Try it —
Look through the lines below for the word "Move", and copy every line that has it.

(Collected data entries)
_ _ _ _ _
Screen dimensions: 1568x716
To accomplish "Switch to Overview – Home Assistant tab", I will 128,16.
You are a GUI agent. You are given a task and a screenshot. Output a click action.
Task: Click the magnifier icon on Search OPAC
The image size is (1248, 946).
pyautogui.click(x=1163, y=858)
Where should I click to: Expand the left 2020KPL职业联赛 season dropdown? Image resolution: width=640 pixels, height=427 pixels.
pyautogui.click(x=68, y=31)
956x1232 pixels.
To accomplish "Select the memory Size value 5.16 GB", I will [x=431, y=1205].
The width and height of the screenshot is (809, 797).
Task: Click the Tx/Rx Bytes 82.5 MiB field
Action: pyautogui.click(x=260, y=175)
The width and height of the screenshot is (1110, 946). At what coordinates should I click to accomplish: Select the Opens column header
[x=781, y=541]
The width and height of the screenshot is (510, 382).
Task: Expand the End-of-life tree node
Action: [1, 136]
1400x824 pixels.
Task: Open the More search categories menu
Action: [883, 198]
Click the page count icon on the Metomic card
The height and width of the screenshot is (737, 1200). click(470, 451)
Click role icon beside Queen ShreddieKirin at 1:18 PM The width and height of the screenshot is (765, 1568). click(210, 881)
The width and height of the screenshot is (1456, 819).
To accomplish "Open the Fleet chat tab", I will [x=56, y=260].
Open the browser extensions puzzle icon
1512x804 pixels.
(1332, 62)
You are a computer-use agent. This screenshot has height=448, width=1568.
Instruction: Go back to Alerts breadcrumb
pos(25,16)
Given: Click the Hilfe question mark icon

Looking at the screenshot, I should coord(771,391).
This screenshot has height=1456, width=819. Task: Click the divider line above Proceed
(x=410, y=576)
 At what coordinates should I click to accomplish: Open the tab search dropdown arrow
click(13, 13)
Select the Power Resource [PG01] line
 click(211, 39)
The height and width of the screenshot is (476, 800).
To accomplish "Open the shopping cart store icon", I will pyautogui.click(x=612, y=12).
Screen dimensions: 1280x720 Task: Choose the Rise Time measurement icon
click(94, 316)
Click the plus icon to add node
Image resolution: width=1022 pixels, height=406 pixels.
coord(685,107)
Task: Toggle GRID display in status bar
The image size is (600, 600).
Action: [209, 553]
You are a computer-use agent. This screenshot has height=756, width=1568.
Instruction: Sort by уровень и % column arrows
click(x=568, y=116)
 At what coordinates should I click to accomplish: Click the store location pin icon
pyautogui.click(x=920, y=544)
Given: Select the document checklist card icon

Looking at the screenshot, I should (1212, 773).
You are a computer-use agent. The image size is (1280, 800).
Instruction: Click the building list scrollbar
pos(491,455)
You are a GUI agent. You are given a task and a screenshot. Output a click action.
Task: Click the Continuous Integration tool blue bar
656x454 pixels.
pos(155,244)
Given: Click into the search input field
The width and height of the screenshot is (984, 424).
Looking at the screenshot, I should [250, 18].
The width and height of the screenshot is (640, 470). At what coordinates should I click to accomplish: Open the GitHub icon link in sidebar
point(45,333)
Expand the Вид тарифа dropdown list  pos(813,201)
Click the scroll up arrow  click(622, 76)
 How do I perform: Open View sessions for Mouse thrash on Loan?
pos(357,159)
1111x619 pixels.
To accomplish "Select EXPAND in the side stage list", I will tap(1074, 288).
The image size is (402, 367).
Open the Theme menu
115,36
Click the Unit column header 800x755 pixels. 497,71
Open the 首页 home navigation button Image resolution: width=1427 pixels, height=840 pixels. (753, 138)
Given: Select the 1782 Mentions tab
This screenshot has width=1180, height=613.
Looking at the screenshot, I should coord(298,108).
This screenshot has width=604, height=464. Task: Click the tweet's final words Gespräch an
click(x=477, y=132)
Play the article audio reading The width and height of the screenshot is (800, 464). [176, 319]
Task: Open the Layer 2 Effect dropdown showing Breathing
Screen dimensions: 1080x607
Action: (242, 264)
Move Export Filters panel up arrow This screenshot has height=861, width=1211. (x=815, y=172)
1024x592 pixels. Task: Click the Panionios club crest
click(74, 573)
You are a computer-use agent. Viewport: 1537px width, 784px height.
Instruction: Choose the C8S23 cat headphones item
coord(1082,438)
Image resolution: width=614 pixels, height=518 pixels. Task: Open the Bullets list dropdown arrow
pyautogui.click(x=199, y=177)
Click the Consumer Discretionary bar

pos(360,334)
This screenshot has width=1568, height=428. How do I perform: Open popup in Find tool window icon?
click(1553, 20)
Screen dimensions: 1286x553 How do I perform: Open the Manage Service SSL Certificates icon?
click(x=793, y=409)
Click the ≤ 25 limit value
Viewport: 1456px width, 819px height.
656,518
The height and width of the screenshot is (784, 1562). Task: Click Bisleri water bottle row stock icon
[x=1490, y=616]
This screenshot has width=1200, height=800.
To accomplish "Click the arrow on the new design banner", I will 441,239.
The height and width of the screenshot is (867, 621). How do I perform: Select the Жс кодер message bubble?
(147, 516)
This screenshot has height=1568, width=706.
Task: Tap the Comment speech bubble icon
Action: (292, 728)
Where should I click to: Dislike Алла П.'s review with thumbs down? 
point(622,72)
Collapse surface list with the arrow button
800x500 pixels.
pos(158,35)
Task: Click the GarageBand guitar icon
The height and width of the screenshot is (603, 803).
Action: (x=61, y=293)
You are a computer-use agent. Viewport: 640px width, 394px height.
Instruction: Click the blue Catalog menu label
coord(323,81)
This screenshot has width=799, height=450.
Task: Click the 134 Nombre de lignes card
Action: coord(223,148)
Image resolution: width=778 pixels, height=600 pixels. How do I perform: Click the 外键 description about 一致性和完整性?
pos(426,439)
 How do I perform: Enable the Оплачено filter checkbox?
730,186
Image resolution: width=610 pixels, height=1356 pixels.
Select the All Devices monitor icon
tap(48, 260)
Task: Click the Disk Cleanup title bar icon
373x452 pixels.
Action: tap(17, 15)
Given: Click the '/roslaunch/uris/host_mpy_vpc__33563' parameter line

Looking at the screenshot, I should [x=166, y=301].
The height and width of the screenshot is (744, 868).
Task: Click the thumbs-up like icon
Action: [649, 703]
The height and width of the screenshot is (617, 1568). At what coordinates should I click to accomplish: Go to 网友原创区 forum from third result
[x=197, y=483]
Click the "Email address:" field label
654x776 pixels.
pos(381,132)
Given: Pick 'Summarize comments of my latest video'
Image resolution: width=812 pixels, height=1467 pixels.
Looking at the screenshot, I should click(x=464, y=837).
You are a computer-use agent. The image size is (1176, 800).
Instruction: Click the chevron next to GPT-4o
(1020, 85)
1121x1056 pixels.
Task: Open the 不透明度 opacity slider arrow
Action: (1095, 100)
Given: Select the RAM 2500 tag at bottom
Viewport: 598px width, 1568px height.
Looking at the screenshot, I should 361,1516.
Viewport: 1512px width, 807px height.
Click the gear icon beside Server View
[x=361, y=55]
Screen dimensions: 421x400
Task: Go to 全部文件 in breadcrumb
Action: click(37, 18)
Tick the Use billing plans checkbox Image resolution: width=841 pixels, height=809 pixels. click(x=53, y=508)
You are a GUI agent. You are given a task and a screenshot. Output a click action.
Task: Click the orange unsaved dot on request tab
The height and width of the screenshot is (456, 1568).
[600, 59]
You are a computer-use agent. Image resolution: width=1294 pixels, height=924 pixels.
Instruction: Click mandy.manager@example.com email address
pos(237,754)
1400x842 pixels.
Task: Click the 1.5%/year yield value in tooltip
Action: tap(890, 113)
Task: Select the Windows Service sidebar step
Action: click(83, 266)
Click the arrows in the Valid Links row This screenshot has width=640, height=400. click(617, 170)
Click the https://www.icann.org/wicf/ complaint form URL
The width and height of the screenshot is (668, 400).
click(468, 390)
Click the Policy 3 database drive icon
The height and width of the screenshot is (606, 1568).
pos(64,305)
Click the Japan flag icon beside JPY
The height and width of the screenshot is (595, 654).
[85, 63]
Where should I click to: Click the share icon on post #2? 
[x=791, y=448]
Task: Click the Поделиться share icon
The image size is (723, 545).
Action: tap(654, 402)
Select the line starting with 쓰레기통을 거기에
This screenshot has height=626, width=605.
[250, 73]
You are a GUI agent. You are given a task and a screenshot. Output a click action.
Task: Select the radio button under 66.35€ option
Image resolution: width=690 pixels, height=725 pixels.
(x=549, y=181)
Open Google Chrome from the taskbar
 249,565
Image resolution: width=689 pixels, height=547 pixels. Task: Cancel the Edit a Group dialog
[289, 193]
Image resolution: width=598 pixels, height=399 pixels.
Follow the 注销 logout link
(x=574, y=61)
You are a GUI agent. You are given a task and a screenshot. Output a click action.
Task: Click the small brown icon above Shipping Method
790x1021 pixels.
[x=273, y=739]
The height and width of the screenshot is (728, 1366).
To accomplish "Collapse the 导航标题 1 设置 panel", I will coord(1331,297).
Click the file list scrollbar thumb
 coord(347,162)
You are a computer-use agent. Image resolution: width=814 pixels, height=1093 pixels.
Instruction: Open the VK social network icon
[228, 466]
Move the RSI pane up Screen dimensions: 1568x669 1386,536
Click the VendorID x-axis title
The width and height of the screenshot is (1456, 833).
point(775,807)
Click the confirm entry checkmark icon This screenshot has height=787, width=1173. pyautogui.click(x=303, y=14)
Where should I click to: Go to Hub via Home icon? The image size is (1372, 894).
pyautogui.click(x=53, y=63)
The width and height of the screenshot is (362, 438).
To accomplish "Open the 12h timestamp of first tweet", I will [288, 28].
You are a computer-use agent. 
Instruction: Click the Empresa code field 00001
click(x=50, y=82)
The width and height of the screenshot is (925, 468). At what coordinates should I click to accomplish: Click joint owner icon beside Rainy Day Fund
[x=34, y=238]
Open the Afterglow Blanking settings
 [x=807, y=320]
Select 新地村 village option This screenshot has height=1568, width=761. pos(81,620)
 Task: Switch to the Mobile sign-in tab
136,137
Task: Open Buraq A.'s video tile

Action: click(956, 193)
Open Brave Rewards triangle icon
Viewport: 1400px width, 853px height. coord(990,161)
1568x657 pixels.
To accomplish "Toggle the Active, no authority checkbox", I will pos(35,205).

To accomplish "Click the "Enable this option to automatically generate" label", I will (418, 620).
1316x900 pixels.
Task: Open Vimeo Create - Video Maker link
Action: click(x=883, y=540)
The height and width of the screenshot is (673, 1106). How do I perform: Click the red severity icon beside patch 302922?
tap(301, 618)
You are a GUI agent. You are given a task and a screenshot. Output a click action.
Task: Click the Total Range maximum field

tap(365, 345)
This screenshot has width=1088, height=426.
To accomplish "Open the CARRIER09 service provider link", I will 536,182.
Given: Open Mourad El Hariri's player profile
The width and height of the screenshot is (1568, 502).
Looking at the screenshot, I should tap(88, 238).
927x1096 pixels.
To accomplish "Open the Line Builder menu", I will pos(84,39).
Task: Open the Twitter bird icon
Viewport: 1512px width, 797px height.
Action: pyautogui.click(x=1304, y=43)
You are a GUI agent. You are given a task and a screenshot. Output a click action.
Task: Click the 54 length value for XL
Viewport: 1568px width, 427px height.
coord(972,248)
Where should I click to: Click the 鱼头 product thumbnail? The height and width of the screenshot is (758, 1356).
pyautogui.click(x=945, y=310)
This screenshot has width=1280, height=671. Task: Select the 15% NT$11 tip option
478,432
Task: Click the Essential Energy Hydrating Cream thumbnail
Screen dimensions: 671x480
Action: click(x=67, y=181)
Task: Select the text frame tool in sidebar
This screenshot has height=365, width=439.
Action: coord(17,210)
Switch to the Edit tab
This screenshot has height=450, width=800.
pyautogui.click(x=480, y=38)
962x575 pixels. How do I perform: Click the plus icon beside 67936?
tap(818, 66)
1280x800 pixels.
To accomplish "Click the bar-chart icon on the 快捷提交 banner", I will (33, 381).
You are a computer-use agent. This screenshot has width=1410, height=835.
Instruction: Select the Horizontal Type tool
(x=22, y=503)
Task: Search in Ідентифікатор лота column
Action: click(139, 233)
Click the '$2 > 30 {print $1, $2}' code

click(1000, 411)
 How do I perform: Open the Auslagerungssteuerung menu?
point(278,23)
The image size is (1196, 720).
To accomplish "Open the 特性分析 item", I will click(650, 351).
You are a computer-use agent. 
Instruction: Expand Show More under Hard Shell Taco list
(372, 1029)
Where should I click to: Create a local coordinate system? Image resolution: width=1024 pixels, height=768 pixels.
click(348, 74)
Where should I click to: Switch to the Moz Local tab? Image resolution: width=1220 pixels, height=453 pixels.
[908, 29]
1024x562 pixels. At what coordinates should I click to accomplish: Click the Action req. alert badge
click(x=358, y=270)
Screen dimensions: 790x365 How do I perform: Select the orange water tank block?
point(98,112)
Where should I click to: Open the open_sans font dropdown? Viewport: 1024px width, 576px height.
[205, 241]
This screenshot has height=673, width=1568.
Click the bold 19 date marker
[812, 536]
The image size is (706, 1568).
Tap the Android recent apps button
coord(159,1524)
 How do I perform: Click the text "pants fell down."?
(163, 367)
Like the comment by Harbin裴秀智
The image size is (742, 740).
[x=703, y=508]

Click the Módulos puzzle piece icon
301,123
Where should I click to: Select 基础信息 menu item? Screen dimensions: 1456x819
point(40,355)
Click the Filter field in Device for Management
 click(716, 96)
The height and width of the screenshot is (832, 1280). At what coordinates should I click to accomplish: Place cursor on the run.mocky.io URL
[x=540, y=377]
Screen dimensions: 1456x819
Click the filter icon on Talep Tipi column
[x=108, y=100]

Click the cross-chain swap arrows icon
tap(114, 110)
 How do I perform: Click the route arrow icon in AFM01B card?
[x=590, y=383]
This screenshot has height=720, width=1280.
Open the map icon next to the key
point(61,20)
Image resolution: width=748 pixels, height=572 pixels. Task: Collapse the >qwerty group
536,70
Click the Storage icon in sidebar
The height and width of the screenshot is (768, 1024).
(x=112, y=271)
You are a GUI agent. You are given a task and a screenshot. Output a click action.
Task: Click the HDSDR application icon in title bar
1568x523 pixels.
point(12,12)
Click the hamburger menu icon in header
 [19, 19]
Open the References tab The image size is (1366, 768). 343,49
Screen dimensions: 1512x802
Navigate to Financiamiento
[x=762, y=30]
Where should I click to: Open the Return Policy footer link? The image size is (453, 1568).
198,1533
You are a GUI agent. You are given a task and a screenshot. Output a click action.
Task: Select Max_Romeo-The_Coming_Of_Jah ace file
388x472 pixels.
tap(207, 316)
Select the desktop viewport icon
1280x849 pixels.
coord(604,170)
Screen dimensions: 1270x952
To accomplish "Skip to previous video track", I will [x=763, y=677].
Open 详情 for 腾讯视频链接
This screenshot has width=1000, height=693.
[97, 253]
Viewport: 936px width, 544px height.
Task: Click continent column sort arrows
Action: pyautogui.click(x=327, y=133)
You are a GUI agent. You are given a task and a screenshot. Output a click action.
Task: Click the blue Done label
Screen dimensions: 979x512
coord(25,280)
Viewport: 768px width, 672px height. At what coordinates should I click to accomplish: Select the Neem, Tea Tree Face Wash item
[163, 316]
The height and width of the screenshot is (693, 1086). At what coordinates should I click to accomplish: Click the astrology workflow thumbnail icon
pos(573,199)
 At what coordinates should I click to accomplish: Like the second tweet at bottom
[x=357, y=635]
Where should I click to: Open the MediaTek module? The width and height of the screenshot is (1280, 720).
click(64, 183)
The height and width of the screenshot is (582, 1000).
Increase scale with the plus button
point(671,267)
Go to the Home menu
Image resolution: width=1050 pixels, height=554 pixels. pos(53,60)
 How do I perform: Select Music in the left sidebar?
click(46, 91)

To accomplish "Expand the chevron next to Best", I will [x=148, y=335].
_ _ _ _ _
Response —
Move Export Filters panel up arrow This screenshot has height=861, width=1211. (x=815, y=172)
Move the RSI pane up Screen dimensions: 1568x669 1386,536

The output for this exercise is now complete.